[GRADE A1 -- FBI Vault FOIA production (law enforcement investigative records)]
The FBI's Epstein investigation files, released through FOIA as 22 parts in the FBI Vault, contain 58 RedactedEntity nodes in the Neo4j graph and 258 deleted pages. The scale of suppression -- combined with the existence of a 21-slide "prominent names" presentation -- documents an investigation whose full scope has been systematically obscured.
The largest single block of suppressed material in the FBI Vault is 258 deleted pages, covered by five FOIA exemptions: b3 (statute-specific, including grand jury secrecy and intelligence sources), b6 (personal privacy), b7C (law enforcement privacy), b7D (confidential source protection), and b7E (investigative techniques and procedures). The breadth of exemptions applied to these pages suggests they contain a combination of grand jury material, victim identities, confidential source information, and investigative methodologies.
The Neo4j graph contains 58 RedactedEntity nodes derived from the FBI Vault (13), NYDFS consent order (13), PACER (2), and other sources. Agent names are redacted throughout the FBI investigation records. The redaction of agent names -- in addition to victim and witness names -- conceals the identities of the investigators themselves, preventing analysis of which agents handled the case, how the investigation was staffed, and whether investigative decisions were influenced by external factors.
The FBI compiled a 21-slide presentation listing "prominent names" with "salacious statements" about 13 individuals. The existence of this presentation is documented in the record; its content has not been made public. The presentation's title -- "prominent names" -- indicates that the FBI identified high-profile individuals connected to Epstein's activities and compiled a dedicated briefing document about them.
The 13 individuals referenced in the presentation have not been publicly identified. The presentation predates the February 2026 unredaction of six co-conspirator names on the House floor, and it is unknown whether there is overlap between the presentation's 13 individuals and the six names revealed by Representatives Massie and Khanna.
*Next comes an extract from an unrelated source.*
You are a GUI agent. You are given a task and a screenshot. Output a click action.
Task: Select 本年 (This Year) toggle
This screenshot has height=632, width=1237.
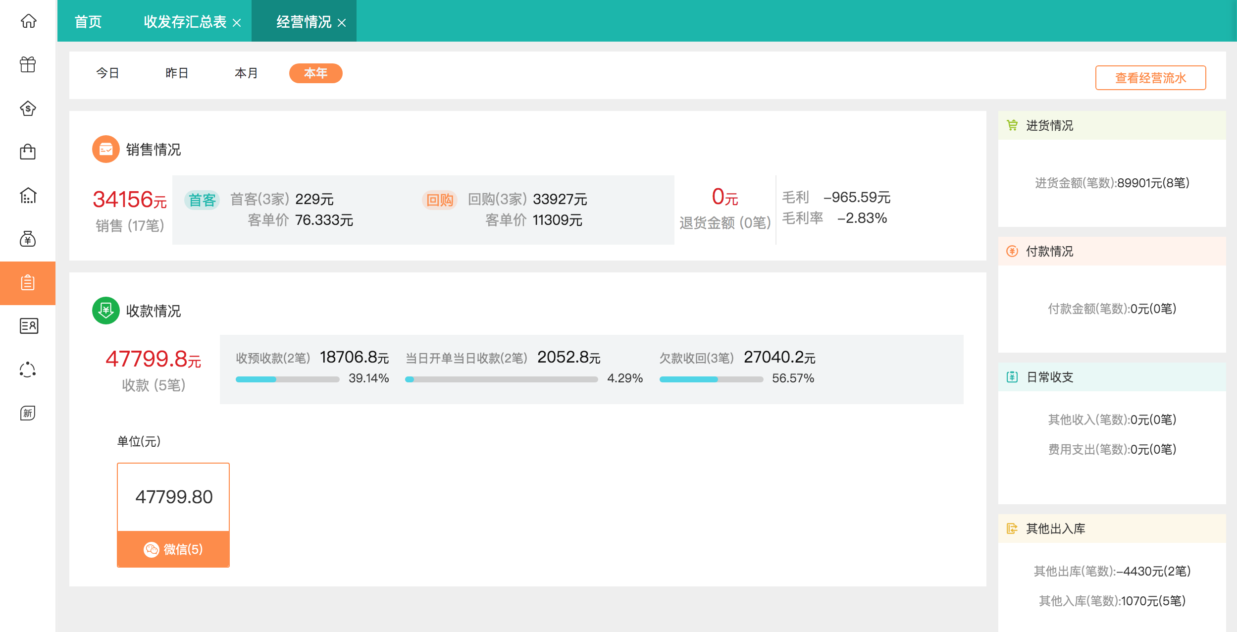pyautogui.click(x=317, y=73)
The FBI's redaction pattern presents a paradox: the agency investigated Epstein extensively enough to compile a 21-slide presentation on prominent names, yet the investigation did not prevent Epstein from receiving a state-level plea deal with federal immunity for co-conspirators. The 258 deleted pages and 58 RedactedEntity nodes represent the boundary of what can be known from the FBI Vault releases. The content of the deleted pages, the identities behind the RedactedEntities, and the 13 individuals in the prominent names presentation remain inaccessible through documentary analysis.
WHAT THIS SHOWS AND DOES NOT SHOW: The FBI Vault records document the existence and scale of the FBI's Epstein investigation, including 258 deleted pages, 58 RedactedEntities, and a 21-slide prominent names presentation. These records establish that the FBI conducted a substantial investigation. They do NOT reveal the content of the deleted pages, the identities of the 13 prominent names, or the investigative reasoning behind decisions about the case. The redactions may be legally justified under the cited FOIA exemptions; the February 2026 congressional review found that at least some redactions lacked clear legal justification.